● ABOUT THIS EXERCISE
Print nothing but the lines below starting at the line that holds "Click Add in the Image Presets panel" and ending at the line that holds "The image size is (1500, 812).", including both, each exactly as written.

AVAILABLE RECORDS Start Marker

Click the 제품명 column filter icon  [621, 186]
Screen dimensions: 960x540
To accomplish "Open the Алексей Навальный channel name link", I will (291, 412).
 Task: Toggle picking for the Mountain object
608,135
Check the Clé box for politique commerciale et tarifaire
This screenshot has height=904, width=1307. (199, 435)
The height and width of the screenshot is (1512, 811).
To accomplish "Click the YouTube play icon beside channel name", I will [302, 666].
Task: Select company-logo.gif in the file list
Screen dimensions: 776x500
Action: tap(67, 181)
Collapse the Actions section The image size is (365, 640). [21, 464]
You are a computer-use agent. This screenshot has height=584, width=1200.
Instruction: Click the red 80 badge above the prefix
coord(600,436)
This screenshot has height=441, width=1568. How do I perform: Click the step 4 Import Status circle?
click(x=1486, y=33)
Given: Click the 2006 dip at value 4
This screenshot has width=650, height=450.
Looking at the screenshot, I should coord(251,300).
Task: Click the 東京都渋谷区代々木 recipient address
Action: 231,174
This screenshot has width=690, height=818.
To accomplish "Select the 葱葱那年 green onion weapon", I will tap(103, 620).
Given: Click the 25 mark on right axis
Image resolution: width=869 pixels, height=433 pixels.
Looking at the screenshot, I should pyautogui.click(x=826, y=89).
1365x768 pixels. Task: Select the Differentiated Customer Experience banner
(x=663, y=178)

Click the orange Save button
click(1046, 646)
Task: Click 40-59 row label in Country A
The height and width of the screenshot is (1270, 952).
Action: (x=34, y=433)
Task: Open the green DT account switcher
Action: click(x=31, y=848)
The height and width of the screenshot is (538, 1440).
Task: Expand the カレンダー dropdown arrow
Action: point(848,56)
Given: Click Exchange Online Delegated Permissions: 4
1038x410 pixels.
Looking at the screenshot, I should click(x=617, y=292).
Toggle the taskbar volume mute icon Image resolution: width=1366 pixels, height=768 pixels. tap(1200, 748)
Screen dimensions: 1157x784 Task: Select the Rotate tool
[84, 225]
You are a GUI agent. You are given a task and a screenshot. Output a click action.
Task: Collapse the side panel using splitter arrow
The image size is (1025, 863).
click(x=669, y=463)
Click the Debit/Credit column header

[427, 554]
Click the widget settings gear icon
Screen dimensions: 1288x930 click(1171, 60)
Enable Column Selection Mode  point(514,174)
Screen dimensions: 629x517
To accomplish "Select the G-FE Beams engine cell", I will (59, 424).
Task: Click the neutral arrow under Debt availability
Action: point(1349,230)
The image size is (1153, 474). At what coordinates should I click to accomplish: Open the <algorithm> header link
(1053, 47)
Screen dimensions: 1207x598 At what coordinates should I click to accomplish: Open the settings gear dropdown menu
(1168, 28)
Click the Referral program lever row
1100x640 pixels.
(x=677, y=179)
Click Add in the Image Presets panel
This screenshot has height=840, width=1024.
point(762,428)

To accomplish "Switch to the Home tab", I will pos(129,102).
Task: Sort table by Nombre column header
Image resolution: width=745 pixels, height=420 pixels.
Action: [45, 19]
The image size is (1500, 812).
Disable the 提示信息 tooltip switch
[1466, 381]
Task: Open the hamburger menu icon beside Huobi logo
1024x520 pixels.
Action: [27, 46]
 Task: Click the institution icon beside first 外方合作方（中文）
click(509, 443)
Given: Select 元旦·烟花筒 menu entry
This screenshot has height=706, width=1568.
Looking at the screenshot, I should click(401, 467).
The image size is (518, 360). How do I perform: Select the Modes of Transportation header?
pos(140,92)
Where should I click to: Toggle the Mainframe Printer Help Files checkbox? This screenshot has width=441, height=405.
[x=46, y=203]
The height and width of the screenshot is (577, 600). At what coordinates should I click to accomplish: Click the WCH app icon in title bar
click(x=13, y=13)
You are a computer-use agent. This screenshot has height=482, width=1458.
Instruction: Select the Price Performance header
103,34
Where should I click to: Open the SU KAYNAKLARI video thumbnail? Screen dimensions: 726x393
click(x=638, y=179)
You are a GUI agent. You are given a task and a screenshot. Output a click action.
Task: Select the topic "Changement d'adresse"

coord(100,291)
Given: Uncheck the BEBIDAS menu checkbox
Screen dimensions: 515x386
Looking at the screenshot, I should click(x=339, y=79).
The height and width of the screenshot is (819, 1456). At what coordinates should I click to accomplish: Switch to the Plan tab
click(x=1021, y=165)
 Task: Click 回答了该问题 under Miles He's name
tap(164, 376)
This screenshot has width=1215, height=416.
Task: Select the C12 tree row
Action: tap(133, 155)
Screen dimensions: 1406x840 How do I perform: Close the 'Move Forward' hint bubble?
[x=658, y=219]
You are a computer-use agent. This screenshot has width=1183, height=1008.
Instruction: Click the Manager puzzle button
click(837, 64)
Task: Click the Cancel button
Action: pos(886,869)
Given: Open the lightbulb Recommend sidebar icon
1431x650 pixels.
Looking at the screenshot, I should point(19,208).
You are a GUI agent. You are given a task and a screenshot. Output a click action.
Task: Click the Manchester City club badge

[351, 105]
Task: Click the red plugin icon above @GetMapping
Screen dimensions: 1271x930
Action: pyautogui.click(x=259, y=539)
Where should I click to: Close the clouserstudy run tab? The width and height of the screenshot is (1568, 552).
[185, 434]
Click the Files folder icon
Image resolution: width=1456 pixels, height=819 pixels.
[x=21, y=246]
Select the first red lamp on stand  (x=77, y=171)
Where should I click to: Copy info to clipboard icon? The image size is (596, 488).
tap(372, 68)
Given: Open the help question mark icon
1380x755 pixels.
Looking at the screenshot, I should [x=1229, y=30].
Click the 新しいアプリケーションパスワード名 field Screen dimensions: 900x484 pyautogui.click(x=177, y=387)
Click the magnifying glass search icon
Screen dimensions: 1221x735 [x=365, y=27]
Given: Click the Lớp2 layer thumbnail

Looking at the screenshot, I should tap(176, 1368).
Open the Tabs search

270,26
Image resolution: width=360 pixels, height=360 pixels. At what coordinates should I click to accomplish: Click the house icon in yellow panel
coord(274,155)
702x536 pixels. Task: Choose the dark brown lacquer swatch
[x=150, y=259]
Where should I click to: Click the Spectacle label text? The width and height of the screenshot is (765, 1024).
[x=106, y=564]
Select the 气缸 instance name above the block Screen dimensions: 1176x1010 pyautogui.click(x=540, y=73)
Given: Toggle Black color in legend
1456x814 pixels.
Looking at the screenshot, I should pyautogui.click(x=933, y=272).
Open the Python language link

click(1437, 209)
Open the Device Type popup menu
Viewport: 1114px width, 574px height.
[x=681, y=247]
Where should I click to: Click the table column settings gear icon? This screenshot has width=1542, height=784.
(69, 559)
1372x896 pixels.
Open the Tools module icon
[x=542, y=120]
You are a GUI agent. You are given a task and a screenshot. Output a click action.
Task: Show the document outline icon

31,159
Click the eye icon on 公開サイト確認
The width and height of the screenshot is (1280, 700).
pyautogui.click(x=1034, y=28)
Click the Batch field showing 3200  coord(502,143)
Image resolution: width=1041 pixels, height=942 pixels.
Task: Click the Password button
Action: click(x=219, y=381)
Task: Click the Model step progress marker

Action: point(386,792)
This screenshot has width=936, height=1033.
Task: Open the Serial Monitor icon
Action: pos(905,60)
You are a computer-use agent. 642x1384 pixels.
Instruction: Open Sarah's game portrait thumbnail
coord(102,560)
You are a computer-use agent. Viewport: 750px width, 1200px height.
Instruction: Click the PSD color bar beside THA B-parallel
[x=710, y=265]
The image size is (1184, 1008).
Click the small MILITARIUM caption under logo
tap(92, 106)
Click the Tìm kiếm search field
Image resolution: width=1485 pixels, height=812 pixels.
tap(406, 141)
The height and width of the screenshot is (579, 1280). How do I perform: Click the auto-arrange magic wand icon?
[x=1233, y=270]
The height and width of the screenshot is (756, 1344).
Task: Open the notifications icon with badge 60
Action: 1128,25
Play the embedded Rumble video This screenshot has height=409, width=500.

AVAILABLE RECORDS End Marker

● ANSWER BELOW
Click Add in the Image Presets panel
This screenshot has height=840, width=1024.
point(762,428)

To accomplish "Switch to the Home tab", I will pos(129,102).
Task: Sort table by Nombre column header
Image resolution: width=745 pixels, height=420 pixels.
Action: [45, 19]
The image size is (1500, 812).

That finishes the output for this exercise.